Exercises in code reading (I): fixing a Kubernetes AWS cloud provider bug

I consider the act of reading code as one of the most important that engineers use in their day to day work. Most of us normally work with a myriad of different projects that were not written by us, like open source libraries, internal libraries and programs that the company produced over time, even the very code that was written by you a long time ago, and thus can be considered external.

In this series of post I’m gonna present a few tips and tricks I have learned over the years to quickly get use, learn and understand an unknown code base. This will be useful, for example, to understand how a library is working under the hood, debug issues caused by external code, or simply to introduce yourself to a different code base with the purpose of learning. This can be applied to any language, but in this series we will use Golang, a language I’m interested in.

The first post in this series is gonna be about a Kubernetes bug we stumbled upon while operating our cluster at the company I work for (Scopely). This specific cluster (which is managed using kops) was down for about 2 hours (until we were able to find the issue and revert) when this bug happened, and we decided to investigate further in the library code to find out what happened.

After that we filled a bug report available here: https://github.com/kubernetes/kubernetes/issues/84926 and forgot about it.
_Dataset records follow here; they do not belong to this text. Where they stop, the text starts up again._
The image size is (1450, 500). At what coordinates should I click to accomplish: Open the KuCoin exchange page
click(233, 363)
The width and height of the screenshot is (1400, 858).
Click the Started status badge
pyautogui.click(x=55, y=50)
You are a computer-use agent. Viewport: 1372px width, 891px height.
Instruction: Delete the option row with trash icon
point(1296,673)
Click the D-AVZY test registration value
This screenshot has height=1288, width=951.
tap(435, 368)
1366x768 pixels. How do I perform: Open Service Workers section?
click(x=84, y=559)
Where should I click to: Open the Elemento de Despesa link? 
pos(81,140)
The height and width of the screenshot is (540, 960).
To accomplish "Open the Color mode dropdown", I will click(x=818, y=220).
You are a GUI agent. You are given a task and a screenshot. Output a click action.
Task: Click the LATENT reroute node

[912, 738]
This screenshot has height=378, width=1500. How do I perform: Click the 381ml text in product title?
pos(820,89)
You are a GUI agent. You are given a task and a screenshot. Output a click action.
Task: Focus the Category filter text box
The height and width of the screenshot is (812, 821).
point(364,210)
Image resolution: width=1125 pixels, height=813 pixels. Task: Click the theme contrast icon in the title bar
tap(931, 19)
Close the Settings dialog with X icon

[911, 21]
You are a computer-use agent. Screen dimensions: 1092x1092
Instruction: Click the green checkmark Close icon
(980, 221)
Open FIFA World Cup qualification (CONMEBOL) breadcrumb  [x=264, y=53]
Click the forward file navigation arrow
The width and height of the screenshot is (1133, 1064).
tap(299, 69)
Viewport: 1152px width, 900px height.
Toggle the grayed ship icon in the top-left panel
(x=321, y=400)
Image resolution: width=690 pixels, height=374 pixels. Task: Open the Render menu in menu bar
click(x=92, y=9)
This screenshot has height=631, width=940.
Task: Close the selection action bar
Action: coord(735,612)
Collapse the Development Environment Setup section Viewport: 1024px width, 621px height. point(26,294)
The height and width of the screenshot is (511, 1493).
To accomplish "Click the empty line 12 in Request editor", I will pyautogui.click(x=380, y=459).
However, I always though it would be fun to actually dig down and try to fix this issue, as a learning experience.

This might seem daunting at the beginning, but in fact is not that bad, and that would be my first learning about this process: don’t think you are gonna be able to understand or contribute to unknown, big codebases; most likely you will be surprised at the fact that at the end of the day is not that different than other internal programs and libraries you manage in your job, so don’t be afraid to try!

A first overview of the code

The first thing I do in order to start is to clone the code locally and open it with my editor of choice. In terms of tooling, I would say that it’s a matter of using what is best for you. Additionally, I think it’s very important that you master your tools as soon as possible, so you can be faster navigating the code and trying things around. It’s also worth it to invest time in your tooling from time to time, since new and improved tools are being developed and you never know when a new tool might just be the thing that you need to optimize that little piece of your day to day procedures.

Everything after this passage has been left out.